Wenn Sie auf Shopping aus sind, kommen Sie in Madrid voll auf ihre Kosten. Rund um die Puerta del Sol gibt es hunderte von Geschäften jeder Art. Junge preiswerte Mode ist hier und auch im Kaufhaus El Cortes Inglés zu finden. Die edlen, eher teureren Geschäfte finden Sie im noblen Viertel Salamanca. Für den Lebensmitteleinkauf sollten Sie auf jeden Fall den malerischen Mercado de San Miguel, einen Bau auf schmiedeeisernen Säulen aus dem 19. Jahrhundert, besuchen oder die vielen pittoresken Delikatessenläden mit ihren gekachelten oder getäfelten Fassaden, wie z.B. La Casa del Azafran oder Lhardy. Wenn Ihnen der Sinn nach einer stilechten Capa steht, werden Sie in der Sastreria Seseña in der Calle de la Cruz, 23 fündig. Ausgefallenes Kunsthandwerk bietet El ARCo, am Plaza Mayor, 9. Im Stadtviertel La Latina findet sonntags von 8-14 Uhr ein großflächiger Rastro (Flohmarkt) statt, der in Konkurrenz zum Buchmarkt, gleich hinter dem Botanischen Garten, steht. Einige der Bücherstände hier haben aber auch wochentags geöffnet.
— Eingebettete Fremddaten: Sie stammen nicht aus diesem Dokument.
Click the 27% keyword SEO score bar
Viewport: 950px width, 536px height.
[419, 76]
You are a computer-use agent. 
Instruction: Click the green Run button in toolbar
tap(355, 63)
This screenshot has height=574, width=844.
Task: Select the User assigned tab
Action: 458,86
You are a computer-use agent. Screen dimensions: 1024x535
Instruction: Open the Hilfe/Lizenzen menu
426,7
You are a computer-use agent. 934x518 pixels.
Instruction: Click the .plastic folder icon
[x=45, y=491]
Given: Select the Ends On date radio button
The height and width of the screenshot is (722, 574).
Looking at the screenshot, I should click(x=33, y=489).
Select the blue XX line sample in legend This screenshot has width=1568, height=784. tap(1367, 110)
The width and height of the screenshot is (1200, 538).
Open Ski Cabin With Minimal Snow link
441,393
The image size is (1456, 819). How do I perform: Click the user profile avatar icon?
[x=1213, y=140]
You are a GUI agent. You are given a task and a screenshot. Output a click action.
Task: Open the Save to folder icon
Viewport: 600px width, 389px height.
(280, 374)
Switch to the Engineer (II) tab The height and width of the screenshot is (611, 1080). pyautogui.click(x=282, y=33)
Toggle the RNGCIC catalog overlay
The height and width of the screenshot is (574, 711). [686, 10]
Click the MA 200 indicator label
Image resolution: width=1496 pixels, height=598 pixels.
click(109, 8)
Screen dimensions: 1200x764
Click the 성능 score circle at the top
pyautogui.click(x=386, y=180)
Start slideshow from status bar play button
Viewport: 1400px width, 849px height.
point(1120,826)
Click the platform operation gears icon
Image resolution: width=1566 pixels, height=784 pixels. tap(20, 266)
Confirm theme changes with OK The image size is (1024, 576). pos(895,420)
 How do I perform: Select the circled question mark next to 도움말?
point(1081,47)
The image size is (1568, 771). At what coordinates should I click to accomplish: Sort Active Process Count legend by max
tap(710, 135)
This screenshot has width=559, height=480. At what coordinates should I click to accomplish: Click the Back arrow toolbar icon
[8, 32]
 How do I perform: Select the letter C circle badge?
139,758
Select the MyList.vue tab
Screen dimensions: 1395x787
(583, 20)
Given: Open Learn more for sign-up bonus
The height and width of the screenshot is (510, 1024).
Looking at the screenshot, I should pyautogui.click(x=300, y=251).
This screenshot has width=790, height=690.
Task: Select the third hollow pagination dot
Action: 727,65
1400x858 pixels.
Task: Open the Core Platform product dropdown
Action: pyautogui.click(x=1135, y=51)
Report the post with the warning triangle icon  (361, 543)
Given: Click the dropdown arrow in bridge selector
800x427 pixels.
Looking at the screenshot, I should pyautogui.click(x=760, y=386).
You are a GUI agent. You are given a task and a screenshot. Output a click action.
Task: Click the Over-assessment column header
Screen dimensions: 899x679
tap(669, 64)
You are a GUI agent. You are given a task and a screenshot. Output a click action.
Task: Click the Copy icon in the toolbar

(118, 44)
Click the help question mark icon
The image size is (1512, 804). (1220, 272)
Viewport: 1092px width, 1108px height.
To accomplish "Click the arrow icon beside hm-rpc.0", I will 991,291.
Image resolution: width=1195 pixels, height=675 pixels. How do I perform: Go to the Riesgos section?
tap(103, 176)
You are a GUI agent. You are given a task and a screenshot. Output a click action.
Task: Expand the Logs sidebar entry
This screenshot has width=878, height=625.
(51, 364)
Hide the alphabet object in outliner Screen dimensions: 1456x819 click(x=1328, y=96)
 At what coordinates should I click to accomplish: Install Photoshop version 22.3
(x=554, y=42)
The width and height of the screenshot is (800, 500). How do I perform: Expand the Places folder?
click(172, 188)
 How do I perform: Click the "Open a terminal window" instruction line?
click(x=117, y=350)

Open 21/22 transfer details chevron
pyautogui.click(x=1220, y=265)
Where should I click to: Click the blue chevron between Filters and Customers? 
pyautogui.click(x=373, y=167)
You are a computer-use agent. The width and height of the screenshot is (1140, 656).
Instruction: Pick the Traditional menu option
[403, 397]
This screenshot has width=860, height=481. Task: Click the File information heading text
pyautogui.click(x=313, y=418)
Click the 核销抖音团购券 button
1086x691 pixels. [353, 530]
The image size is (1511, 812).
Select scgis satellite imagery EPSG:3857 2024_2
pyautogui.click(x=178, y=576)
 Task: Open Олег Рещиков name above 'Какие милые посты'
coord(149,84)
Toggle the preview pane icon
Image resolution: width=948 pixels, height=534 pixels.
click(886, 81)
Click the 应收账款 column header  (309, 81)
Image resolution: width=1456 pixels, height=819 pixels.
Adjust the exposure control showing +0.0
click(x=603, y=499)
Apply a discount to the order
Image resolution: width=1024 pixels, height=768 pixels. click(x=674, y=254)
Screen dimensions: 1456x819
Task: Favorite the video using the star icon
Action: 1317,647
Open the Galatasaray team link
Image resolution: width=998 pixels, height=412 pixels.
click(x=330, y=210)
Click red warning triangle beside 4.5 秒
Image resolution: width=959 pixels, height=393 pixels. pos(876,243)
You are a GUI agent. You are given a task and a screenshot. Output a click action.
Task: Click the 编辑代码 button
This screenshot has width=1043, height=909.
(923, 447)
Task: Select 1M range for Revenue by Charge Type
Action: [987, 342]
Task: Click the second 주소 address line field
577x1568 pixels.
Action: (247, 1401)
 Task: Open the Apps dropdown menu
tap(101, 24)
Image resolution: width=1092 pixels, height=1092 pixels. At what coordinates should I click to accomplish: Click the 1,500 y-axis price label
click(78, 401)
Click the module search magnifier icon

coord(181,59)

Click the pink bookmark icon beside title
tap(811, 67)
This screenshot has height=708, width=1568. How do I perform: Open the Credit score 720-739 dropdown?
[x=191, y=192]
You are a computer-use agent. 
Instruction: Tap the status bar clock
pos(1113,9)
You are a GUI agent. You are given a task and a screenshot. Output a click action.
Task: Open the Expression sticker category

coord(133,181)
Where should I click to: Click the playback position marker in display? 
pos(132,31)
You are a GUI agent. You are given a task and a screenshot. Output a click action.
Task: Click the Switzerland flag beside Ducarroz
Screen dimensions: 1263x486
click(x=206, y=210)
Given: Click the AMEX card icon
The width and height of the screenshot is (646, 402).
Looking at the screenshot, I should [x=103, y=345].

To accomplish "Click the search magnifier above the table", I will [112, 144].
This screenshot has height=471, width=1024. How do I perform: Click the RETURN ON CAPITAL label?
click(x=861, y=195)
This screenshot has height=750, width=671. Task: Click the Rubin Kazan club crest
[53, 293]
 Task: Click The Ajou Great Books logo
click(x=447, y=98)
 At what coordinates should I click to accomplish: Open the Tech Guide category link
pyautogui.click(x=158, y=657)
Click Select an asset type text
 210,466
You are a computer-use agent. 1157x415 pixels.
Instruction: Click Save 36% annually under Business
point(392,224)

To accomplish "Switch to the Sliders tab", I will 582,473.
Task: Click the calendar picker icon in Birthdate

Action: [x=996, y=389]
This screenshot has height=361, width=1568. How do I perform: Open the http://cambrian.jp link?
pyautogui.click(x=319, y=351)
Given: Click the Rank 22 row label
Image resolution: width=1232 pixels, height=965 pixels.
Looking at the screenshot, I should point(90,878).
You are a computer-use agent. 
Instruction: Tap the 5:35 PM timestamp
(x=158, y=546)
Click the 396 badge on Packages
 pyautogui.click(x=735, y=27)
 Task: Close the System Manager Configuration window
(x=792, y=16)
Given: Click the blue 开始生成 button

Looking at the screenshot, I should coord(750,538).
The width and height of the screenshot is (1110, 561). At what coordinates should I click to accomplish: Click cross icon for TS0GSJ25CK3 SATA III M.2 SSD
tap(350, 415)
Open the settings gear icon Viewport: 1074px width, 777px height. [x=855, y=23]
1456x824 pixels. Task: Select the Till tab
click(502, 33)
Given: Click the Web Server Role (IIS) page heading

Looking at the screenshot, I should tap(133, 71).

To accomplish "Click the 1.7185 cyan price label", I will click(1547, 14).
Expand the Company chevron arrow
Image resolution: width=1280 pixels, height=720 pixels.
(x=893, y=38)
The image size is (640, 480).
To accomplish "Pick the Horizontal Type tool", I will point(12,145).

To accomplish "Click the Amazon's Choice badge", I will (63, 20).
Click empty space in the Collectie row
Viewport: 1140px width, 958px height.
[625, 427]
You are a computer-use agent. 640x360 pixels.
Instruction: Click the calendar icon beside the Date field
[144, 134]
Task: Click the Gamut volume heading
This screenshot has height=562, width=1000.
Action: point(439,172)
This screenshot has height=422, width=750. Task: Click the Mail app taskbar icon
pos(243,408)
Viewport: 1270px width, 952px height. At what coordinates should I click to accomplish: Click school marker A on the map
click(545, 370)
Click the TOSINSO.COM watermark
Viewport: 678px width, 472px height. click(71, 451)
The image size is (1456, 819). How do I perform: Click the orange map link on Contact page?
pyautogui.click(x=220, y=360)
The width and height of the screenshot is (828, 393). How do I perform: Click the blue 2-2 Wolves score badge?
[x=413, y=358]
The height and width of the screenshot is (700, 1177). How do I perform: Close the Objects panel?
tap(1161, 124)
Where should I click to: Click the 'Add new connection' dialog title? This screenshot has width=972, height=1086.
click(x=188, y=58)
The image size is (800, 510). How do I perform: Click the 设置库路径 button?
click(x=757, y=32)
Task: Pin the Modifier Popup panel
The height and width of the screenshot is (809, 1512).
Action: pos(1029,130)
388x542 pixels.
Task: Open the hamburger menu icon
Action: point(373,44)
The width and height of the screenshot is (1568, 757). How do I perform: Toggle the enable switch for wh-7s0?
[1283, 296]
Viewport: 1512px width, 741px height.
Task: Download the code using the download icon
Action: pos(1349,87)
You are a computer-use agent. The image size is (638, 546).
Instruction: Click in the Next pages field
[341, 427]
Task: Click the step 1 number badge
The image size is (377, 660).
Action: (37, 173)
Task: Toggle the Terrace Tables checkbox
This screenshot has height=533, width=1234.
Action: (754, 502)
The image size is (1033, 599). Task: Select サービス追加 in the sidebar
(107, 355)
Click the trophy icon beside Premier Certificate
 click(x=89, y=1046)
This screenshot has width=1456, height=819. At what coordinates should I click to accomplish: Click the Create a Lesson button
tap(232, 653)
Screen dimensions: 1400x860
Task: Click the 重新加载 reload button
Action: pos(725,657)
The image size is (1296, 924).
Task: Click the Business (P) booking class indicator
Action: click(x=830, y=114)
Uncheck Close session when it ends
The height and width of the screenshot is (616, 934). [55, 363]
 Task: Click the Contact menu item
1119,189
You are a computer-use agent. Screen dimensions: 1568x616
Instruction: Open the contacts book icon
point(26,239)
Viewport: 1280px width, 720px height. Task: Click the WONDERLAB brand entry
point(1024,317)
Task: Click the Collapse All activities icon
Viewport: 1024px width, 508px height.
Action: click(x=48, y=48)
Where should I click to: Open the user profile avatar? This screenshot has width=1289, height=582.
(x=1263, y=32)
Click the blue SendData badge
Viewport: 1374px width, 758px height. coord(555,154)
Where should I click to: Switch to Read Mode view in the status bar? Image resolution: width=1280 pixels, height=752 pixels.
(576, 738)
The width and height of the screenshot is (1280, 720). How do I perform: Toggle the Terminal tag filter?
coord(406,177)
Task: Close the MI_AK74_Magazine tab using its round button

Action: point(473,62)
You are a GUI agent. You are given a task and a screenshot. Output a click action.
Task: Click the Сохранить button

Wer nach dem anstrengenden Stadtbummel dann relaxen möchte, dem bietet die Stadt neben vielen grünen Plätzen z.B. den Retiro Park, ein 150 Hektar großes Erholungsgebiet mit Wiesen, Spazierwegen, Gartenzonen und Monumenten. Im 17. Jahrhundert noch Privatpark der königlichen Familie, wurde das Areal 1869 der Allgemeinheit zugänglich gemacht. Herzstück des Parks ist der Teich vor der Säulenhalle mit dem Reiterstandbild Alfonsos XII. Hier können Sie rudern, die vielen Restaurantkioske oder die Dienste der zahlreichen Tarotkartenleger, Wahrsager, Handleser oder Porträtmaler in Anspruch nehmen, die mit ihren Tischchen den Wegesrand säumen. Sehr dekorativ ist auch der 1887 anläßlich einer tropischen Pflanzenschau entstandene Palacio Cristal, in dem heute wechselnde Ausstellungen stattfinden. Eine weitere Grünzone – in erster Linie für gemütliche Spaziergänge – ist das Campo del Moro, ein Park hinter dem Königlichen Palast. Leider sind Teile der Anlage für Besucher gesperrt, nicht nur, wenn der König hier residiert. Nur die stolzen Pfauen haben überall Zugang. Dafür ist es im Casa de Campo, dem etwas außerhalb gelegenen einstigen königlichen Jagdrevier mit seinen 1740 Hektar etwas weitläufiger. Hierhin kommen die Madrilenen mit Kind und Kegel zum Picknick, in den Zoo oder in den Parque de Atracciones, einen Erlebnispark.
Beste Reisezeit für Madrid:
Frühjahr und Herbst mit Temperaturen um die 20° eignen sich am besten für den Madrid Besuch. Im Sommer herrschen oft über 30°, die das Sightseeing beschwerlich machen.